Hungary’s Sovereignty Protection Office requested information on private bank accounts

According to documents obtained by Atlatszo by order of a Hungarian court, requests made by the Sovereignty Protection Office to several institutions appear to exceed the legal mandate of the organization. The SPO has sent several letters to state or state-regulated bodies asking that they collect information for them on an ongoing basis. Other SPO requests seem to violate financial privacy, attorney-client privilege, and auditor confidentiality rules.

Heads of several key Hungarian state institutions responded positively to requests from the Sovereignty Protection Office asking them to have their respective organizations collect data on threats to sovereignty, Atlatszo reported based on copies of written exchanges obtained under a court order.
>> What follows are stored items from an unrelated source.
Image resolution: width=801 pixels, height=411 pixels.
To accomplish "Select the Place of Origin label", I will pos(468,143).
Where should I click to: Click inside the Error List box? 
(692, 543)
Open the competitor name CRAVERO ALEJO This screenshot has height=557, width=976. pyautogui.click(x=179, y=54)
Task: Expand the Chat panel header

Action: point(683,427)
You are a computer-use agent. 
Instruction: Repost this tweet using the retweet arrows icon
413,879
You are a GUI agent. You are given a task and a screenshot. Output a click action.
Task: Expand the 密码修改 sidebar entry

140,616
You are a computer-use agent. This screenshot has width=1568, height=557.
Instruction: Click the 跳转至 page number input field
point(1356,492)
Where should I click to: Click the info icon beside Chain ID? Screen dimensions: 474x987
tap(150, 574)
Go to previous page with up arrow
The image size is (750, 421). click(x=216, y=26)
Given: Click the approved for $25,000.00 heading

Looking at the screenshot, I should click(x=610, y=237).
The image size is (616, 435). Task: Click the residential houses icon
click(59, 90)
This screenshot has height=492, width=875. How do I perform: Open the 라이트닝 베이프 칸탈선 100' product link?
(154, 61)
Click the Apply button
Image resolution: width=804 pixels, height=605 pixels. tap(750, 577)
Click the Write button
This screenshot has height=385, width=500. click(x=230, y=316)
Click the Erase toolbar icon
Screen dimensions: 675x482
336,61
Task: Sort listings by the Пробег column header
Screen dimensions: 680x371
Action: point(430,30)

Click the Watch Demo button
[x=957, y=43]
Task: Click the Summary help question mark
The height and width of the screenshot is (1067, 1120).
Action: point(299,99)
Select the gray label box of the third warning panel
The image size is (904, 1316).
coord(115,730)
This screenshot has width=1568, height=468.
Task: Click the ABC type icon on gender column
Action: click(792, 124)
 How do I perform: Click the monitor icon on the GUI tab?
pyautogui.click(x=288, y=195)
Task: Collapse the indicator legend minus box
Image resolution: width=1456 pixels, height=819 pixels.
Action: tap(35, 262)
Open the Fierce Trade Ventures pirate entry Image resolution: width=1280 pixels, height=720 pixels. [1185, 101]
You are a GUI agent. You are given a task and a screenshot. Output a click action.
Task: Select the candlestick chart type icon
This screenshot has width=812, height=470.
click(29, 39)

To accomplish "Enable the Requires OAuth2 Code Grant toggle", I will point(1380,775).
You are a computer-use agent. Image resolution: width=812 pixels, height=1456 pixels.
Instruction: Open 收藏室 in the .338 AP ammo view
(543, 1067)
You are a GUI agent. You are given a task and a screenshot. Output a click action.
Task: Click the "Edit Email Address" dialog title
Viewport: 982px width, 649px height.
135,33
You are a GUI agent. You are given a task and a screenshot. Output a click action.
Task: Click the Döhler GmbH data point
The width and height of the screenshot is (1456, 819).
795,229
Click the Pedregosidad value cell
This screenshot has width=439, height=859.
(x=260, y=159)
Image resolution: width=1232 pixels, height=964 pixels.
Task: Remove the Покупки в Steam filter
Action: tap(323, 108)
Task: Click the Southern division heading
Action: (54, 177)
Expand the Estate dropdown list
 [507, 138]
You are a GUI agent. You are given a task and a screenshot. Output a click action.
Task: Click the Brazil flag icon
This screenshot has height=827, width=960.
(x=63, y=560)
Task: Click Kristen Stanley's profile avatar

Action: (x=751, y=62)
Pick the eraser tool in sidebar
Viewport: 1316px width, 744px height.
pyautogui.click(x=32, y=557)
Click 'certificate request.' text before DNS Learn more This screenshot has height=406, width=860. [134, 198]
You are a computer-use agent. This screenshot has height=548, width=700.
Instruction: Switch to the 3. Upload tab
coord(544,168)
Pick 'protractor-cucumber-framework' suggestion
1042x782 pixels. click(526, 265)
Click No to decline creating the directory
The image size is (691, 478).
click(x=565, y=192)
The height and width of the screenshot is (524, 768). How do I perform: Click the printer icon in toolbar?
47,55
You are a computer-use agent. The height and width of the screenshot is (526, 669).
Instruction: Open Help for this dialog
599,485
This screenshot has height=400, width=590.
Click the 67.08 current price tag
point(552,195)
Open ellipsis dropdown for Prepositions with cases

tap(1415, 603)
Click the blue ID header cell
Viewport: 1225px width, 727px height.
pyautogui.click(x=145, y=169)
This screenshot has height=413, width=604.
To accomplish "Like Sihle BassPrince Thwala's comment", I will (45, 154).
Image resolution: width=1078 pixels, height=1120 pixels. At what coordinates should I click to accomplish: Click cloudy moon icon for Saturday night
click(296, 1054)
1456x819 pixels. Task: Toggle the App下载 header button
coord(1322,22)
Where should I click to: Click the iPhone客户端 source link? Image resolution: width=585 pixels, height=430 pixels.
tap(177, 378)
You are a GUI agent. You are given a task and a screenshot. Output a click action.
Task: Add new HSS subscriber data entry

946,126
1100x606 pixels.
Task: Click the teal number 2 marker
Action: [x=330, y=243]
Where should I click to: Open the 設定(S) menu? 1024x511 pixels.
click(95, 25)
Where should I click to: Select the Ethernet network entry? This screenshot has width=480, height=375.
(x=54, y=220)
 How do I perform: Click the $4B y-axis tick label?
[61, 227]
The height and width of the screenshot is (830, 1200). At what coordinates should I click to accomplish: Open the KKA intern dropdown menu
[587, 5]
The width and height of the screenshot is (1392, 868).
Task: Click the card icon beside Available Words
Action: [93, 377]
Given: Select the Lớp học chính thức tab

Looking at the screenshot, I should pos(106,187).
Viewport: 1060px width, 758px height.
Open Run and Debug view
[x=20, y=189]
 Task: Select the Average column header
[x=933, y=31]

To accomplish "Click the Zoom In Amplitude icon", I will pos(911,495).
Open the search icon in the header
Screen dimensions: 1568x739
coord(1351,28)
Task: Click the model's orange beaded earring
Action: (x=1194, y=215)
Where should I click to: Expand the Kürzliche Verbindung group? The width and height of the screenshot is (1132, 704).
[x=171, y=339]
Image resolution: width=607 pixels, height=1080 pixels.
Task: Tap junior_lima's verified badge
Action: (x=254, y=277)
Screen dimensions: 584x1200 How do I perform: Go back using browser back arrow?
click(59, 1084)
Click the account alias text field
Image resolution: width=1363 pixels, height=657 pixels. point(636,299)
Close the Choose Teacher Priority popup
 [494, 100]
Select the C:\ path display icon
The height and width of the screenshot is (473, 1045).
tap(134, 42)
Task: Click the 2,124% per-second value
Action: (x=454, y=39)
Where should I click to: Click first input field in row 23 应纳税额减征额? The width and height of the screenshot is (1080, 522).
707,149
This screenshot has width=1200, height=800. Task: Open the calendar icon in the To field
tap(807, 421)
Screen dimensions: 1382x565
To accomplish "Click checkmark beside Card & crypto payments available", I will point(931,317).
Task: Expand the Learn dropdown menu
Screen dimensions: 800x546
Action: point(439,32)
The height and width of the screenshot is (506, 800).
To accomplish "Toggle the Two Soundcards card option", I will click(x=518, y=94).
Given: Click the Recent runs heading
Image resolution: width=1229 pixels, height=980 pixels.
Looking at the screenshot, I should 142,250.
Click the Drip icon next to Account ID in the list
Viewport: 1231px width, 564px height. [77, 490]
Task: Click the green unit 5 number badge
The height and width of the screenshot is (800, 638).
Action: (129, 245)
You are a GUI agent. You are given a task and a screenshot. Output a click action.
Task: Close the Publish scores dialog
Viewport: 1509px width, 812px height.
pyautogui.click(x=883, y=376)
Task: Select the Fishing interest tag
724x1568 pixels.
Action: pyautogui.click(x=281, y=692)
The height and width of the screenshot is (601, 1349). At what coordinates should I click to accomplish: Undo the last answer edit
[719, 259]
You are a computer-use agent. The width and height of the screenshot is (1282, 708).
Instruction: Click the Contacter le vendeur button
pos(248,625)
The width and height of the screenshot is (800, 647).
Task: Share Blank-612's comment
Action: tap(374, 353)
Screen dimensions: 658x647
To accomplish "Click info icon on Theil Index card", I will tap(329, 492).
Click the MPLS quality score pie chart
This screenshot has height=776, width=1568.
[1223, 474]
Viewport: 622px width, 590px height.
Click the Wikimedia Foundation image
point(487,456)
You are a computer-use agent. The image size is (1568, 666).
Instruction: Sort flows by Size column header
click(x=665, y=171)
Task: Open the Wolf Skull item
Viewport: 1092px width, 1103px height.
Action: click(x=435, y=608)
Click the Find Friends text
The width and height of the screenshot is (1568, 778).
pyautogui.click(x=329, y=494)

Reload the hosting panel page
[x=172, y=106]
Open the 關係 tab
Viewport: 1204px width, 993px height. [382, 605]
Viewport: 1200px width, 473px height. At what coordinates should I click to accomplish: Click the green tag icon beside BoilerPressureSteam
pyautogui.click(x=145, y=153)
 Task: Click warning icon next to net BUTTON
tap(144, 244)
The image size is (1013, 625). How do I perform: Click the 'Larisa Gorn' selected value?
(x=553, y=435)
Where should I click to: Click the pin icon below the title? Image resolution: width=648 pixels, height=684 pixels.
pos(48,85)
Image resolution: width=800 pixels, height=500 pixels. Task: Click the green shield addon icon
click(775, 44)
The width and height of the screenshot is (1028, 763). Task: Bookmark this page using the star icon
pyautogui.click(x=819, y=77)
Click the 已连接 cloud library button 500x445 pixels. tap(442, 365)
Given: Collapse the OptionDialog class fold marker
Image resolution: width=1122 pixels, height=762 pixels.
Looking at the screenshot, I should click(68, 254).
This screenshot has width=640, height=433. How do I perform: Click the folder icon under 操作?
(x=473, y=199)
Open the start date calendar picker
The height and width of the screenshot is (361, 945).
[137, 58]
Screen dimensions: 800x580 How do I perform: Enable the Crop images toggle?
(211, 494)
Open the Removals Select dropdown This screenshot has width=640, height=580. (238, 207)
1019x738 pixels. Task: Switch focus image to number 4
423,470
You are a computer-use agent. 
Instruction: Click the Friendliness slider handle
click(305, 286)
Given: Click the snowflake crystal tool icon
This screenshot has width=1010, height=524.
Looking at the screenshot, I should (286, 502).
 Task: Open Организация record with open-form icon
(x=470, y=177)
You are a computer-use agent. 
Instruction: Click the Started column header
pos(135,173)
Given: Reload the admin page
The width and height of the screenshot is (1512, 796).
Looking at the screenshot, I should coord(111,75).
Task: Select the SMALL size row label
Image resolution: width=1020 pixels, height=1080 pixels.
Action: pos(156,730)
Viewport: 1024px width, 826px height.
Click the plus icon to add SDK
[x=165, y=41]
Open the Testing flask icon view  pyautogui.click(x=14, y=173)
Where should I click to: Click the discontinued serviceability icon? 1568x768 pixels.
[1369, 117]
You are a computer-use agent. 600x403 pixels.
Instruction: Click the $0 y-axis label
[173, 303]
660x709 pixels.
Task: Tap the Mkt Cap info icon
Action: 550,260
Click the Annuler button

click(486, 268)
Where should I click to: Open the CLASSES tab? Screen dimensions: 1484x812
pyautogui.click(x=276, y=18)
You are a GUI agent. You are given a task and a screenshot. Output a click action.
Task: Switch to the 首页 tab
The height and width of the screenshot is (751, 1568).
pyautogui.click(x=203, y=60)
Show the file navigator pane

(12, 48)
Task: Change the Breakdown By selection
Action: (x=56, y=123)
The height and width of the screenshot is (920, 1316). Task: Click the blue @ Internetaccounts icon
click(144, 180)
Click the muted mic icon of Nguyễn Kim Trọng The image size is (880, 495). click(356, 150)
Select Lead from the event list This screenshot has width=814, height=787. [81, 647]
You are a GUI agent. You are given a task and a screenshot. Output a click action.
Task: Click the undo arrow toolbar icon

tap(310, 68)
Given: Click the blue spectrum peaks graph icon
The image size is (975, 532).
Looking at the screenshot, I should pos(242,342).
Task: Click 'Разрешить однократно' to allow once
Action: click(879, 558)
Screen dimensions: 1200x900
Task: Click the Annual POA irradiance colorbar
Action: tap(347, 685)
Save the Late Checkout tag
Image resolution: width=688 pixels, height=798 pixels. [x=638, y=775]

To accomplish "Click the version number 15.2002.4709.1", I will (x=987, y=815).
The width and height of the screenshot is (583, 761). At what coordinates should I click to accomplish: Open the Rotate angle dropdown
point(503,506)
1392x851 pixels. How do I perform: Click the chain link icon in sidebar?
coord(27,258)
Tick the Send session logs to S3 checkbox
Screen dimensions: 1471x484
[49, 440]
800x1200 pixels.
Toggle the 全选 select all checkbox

The central bank, the data protection authority, and the media authority have all sent replies welcoming the requests of the Sovereignty Protection Office (SPO). The tax authority informed Atlatszo that “development” of their “cooperation” with the SPO is currently underway.

Many requests appear to go beyond the legal mandate of the SPO, which obliges public bodies to provide information to the office only in the case of specific investigations. In several letters, the SPO asked other state bodies to collect information on activities “violating or endangering sovereignty” on an ongoing basis and to pass it on to the SPO.

Some requests pertain to data that are otherwise protected by laws which the SPO has no dispensation to overrule. This includes information protected under financial privacy, attorney-client privilege, and auditor confidentiality rules.

Some SPO requests to the National Bank of Hungary (NBH) were aimed at obtaining reports “construed from the perspective of the law on protecting national sovereignty” on money transfers to bank accounts of individuals and companies.

After Atlatszo’s initial reporting on the matter, the central bank wrote in an email that “currently there is no cooperation agreement between the NBH and the SPO”. In the email, the NBH also reiterated its commitment to financial privacy.

The Hungarian Bar Association refused complying with requests aiming to breach attorney-client privilege. The Hungarian Chamber of Auditors informed Atlatszo that it does not plan to comply with the SPO’s requests.

Written exchanges between the SPO and other organizations were obtained by Atlatszo under a court order, after successfully suing to overturn a denied freedom of information request.

Six institutions, four replies

At the end of March this year, Tamás Lánczi, president of the SPO – which has been established by February – sent a letter to the heads of six state institutions and other organizations governed by law. In each message, Lánczi made specific requests to the recipients. In several cases, the requests included ongoing information gathering on “sovereignty protection” matters and handing the collected data over to the SPO.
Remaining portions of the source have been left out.